##### Recorded information

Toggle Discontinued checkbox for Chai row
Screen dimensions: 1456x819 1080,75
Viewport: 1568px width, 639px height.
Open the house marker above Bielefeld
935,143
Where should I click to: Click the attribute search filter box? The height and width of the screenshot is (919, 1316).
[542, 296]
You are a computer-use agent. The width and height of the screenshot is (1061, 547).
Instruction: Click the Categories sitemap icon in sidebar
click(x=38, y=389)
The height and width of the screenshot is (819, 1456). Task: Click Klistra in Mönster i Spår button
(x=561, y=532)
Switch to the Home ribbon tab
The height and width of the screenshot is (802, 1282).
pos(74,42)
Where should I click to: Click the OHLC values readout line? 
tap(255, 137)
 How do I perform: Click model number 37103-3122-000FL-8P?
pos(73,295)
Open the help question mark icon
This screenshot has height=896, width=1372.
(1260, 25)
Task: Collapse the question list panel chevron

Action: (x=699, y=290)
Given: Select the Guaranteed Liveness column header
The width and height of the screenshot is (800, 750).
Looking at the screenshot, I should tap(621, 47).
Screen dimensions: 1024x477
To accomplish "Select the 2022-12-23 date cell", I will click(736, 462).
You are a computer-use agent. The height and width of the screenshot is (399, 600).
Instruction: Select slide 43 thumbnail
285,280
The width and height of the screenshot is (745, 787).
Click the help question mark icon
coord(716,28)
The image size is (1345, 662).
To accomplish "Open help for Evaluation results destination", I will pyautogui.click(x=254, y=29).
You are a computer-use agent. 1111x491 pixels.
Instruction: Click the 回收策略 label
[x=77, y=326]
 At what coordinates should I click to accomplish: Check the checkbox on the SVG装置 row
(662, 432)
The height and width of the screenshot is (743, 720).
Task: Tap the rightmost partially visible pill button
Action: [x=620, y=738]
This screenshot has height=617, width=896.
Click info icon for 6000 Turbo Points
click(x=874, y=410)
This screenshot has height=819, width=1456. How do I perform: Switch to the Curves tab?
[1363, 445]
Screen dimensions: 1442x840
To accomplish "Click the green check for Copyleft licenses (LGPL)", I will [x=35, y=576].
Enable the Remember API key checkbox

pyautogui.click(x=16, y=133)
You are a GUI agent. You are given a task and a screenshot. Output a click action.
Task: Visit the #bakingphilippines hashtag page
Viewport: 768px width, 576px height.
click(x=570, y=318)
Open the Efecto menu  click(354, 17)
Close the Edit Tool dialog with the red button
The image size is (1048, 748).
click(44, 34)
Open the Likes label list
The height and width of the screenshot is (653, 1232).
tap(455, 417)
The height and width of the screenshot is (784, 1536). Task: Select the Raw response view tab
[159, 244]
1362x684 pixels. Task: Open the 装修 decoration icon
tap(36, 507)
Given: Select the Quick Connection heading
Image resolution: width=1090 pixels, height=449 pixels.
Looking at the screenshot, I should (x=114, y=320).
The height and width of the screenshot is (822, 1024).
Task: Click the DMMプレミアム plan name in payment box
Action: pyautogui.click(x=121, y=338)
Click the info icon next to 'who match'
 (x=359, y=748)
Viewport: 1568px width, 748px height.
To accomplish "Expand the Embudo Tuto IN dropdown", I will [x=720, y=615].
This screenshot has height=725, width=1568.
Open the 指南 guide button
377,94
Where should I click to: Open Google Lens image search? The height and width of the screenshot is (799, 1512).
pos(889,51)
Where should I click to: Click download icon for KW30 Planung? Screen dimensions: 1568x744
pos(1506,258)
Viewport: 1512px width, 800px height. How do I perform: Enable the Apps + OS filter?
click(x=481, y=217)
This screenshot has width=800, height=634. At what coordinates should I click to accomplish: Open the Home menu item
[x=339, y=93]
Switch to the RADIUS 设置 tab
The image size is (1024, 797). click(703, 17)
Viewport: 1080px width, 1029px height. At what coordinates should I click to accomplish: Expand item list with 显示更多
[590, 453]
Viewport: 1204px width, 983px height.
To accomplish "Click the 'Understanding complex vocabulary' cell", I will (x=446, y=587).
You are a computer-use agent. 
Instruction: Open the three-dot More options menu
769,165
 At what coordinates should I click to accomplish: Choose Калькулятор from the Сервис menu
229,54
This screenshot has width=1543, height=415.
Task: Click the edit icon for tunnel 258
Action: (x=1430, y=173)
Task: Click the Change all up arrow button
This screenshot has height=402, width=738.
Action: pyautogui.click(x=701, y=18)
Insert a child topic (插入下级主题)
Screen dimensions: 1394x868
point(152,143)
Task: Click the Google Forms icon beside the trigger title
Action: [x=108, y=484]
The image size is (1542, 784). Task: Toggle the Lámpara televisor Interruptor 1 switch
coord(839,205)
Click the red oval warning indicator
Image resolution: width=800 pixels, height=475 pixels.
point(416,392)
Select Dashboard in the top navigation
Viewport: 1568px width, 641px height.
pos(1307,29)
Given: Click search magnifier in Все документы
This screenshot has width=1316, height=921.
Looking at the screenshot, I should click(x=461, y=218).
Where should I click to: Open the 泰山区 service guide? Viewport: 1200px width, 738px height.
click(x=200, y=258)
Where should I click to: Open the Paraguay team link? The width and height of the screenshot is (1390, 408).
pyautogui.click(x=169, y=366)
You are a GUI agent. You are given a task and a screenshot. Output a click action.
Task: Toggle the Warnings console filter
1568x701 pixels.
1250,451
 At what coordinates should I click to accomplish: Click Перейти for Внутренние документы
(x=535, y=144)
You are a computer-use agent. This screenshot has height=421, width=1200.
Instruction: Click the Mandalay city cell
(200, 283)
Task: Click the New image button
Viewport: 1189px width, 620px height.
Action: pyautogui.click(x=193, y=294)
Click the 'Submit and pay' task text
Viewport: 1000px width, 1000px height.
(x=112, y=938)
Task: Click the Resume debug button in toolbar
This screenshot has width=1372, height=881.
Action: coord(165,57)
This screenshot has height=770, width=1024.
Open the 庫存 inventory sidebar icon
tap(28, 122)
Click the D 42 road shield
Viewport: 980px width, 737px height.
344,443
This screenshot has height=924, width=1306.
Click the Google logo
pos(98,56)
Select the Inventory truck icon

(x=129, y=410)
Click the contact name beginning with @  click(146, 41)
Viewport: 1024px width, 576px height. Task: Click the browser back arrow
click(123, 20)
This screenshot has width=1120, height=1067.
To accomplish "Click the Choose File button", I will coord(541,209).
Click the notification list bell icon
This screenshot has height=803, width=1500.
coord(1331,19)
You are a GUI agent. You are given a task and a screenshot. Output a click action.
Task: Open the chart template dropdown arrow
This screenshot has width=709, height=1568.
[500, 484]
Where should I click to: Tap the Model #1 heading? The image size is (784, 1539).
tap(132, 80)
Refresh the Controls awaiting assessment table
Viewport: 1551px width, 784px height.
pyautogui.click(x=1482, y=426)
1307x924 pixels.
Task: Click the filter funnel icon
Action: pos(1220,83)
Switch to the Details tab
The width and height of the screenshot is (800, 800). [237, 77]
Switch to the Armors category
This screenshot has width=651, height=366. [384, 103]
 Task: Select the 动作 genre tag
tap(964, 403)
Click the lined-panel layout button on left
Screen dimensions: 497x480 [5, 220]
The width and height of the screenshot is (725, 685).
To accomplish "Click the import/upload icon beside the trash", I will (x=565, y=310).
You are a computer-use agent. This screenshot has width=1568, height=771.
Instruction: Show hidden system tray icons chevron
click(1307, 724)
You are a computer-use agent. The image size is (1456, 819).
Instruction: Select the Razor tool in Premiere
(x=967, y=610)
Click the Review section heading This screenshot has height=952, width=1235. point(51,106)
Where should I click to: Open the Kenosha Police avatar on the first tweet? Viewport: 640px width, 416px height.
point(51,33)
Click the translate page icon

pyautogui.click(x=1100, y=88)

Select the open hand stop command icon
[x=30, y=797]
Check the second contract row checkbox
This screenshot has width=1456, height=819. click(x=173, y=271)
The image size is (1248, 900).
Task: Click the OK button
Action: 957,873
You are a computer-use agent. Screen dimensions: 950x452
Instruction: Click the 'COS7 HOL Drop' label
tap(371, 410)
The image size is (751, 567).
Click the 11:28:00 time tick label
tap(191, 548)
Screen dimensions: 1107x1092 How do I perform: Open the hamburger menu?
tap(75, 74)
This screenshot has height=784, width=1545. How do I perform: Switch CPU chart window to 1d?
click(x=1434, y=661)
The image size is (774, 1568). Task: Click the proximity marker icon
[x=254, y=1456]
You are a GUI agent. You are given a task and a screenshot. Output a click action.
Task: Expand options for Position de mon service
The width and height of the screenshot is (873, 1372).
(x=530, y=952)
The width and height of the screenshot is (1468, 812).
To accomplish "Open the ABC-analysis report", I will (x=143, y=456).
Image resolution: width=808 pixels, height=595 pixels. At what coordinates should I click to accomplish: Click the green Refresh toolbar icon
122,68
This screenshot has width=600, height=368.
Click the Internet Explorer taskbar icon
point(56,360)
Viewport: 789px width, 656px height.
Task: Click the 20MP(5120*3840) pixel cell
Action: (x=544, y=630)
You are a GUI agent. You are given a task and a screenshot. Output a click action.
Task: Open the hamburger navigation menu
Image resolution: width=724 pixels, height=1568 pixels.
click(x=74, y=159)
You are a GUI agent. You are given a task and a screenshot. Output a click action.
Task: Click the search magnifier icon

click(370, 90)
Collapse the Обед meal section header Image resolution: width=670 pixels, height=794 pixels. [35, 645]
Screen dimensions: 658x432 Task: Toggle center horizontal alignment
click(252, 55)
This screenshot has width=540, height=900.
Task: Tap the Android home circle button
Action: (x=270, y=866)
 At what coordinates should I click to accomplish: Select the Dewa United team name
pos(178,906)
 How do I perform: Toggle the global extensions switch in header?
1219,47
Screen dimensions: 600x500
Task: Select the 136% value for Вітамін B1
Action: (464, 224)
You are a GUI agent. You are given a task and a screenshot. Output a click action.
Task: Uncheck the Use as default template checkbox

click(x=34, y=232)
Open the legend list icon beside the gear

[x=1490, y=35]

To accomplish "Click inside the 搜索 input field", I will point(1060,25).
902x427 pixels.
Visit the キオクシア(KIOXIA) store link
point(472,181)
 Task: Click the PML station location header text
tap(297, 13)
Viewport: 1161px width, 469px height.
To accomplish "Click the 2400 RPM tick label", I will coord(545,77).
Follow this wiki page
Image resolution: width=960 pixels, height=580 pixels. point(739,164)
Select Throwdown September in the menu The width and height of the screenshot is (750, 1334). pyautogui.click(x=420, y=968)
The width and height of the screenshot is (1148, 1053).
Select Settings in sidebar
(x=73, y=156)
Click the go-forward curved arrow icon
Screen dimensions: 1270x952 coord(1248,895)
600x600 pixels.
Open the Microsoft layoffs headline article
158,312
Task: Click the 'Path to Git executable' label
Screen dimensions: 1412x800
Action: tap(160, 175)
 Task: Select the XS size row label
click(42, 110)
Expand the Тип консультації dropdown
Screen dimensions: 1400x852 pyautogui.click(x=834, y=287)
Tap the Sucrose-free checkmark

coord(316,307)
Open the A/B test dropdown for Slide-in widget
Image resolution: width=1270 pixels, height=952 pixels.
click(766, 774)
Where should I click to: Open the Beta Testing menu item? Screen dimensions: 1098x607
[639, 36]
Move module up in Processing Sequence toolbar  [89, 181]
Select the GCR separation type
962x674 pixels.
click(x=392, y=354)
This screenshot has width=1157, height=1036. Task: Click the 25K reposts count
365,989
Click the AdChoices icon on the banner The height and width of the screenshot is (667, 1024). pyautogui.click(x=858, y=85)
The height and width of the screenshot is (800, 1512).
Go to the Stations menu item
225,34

##########

Exercise goal
Render the lines of the records into a Markdown table, starting with the line containing "Insert a child topic (插入下级主题)" and going on through the line containing "coord(839,205)". Use the columns Row and Line, number each row, and leave out any blank lines.

Correct response
| Row | Line |
|---|---|
| 1 | Insert a child topic (插入下级主题) |
| 2 | Screen dimensions: 1394x868 |
| 3 | point(152,143) |
| 4 | Task: Click the Google Forms icon beside the trigger title |
| 5 | Action: [x=108, y=484] |
| 6 | The image size is (1542, 784). Task: Toggle the Lámpara televisor Interruptor 1 switch |
| 7 | coord(839,205) |